*** Opening Records supplied ***

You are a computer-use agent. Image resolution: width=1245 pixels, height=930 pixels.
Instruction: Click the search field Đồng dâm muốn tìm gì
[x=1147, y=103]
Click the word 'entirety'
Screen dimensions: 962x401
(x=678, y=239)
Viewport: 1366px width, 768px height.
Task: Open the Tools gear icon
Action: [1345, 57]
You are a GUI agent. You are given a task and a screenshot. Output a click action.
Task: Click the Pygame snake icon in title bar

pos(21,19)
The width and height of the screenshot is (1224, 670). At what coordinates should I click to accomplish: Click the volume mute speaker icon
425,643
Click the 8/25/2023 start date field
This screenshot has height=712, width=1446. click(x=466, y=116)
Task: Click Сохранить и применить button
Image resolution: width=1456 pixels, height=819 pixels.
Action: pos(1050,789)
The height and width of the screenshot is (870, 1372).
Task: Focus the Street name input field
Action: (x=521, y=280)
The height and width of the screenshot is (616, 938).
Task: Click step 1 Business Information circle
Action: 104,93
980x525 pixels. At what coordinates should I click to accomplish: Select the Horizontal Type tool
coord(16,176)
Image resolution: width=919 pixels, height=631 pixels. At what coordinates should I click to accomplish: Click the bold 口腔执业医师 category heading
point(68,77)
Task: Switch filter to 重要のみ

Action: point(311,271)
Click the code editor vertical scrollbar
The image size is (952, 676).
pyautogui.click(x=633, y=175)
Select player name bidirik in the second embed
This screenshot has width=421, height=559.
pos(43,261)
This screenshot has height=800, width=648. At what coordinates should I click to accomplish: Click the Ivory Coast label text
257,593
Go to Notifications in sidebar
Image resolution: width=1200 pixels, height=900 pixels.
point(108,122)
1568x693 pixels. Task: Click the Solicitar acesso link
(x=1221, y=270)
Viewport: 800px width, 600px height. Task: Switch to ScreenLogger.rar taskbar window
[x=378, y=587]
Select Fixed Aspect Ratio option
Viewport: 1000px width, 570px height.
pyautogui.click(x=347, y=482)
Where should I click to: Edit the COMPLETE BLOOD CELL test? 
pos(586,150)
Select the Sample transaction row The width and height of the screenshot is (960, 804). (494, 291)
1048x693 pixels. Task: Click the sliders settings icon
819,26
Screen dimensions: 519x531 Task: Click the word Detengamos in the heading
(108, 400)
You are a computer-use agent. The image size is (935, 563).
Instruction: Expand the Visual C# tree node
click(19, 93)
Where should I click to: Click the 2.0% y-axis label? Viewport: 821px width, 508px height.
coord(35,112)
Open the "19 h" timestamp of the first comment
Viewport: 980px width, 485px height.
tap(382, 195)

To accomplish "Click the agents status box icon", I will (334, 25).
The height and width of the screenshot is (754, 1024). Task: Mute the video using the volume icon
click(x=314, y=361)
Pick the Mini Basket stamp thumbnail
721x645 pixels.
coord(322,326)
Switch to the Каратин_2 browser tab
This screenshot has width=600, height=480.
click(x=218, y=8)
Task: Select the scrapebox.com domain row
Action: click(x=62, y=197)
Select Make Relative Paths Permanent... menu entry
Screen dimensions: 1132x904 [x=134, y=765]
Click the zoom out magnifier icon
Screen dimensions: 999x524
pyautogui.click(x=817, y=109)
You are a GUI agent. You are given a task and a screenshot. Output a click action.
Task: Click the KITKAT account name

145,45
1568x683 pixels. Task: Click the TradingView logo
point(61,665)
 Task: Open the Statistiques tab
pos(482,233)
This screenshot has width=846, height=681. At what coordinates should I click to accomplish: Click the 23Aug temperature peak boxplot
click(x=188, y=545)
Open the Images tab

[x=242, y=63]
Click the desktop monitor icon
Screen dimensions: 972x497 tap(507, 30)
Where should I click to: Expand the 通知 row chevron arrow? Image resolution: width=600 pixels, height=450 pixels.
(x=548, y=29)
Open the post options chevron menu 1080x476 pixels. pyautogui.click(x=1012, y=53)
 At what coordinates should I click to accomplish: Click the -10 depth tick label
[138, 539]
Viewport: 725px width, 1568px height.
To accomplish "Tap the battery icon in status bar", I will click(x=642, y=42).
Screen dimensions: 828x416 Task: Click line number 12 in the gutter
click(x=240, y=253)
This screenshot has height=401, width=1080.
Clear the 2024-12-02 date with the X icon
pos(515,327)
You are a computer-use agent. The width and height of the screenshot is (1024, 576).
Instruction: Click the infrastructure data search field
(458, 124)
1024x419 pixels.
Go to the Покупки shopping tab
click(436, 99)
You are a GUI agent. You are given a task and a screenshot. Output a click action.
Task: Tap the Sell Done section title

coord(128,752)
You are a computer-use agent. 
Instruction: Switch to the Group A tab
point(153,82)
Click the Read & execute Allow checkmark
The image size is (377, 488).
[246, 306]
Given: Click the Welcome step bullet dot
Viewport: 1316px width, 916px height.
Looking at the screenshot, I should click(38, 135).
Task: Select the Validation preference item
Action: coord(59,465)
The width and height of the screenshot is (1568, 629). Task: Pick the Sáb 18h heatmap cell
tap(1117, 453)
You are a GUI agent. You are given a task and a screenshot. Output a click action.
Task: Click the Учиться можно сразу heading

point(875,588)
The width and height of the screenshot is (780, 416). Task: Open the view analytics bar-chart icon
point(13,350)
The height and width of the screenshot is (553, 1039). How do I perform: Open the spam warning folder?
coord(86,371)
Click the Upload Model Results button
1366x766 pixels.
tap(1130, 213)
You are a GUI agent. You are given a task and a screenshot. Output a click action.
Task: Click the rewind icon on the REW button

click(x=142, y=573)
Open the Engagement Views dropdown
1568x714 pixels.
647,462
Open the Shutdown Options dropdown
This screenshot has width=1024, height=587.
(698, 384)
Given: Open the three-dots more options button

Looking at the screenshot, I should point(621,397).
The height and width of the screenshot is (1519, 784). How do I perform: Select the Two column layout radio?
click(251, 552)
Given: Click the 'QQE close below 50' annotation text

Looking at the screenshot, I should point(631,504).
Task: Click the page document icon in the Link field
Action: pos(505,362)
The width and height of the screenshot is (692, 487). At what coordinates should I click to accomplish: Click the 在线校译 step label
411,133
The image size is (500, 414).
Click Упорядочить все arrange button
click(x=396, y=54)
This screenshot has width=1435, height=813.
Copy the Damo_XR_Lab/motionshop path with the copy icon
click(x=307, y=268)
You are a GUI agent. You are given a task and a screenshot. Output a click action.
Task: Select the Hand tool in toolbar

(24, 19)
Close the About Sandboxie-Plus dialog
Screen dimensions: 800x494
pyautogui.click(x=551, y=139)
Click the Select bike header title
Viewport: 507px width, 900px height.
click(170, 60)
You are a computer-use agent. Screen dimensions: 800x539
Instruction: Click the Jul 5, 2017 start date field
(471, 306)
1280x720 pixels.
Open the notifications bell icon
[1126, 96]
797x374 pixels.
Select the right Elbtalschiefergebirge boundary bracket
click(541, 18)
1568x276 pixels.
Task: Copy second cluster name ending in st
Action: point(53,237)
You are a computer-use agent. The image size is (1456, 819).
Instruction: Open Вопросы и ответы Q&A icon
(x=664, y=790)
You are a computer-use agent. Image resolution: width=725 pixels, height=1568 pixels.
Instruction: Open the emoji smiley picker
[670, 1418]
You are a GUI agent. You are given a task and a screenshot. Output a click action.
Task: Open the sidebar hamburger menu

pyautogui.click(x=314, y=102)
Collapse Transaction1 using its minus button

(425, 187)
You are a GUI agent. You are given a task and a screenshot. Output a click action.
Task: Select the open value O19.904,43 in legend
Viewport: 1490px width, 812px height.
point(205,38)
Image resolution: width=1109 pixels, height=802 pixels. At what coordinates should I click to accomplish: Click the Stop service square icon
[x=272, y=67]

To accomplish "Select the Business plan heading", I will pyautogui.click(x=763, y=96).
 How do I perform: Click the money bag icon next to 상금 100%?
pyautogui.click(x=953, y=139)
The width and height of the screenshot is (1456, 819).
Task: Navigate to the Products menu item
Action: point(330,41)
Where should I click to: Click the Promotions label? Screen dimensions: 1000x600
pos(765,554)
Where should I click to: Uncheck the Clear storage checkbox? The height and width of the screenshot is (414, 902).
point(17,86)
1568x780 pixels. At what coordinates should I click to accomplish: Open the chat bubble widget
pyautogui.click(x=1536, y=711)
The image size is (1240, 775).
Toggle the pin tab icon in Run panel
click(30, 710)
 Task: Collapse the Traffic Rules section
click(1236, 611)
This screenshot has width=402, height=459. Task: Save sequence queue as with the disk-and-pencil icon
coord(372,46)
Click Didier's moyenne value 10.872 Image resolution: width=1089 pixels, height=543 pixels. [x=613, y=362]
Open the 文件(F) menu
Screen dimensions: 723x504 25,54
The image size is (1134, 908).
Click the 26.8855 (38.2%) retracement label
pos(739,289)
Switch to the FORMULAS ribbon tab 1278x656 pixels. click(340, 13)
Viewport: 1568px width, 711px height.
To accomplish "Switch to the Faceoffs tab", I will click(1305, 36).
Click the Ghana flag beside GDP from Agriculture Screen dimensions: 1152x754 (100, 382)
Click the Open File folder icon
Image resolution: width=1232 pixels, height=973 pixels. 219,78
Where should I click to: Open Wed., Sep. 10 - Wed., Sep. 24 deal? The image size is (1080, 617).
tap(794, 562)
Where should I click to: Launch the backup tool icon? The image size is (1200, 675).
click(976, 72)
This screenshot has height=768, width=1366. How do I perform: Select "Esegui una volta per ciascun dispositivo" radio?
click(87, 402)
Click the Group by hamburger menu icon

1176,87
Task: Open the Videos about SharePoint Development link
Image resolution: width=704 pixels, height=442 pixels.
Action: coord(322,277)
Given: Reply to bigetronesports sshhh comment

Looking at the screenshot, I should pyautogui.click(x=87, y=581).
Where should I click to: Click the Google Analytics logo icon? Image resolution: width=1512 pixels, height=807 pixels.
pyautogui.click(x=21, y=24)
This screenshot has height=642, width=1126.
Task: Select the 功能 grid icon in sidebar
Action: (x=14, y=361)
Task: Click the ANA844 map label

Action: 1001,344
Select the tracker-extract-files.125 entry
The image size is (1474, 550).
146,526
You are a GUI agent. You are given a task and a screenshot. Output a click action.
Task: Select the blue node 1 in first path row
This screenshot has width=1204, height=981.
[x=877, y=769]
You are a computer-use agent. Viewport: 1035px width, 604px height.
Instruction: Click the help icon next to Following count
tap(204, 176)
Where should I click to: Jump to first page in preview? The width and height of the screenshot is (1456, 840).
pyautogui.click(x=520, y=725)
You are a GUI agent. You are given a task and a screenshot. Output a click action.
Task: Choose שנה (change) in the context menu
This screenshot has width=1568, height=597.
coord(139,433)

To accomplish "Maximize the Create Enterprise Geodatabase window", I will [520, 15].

*** Closing Records supplied ***

Exercise instructions - Please report how many lines of the entries above include "will". Only the number is wanted.

Result of the task - 5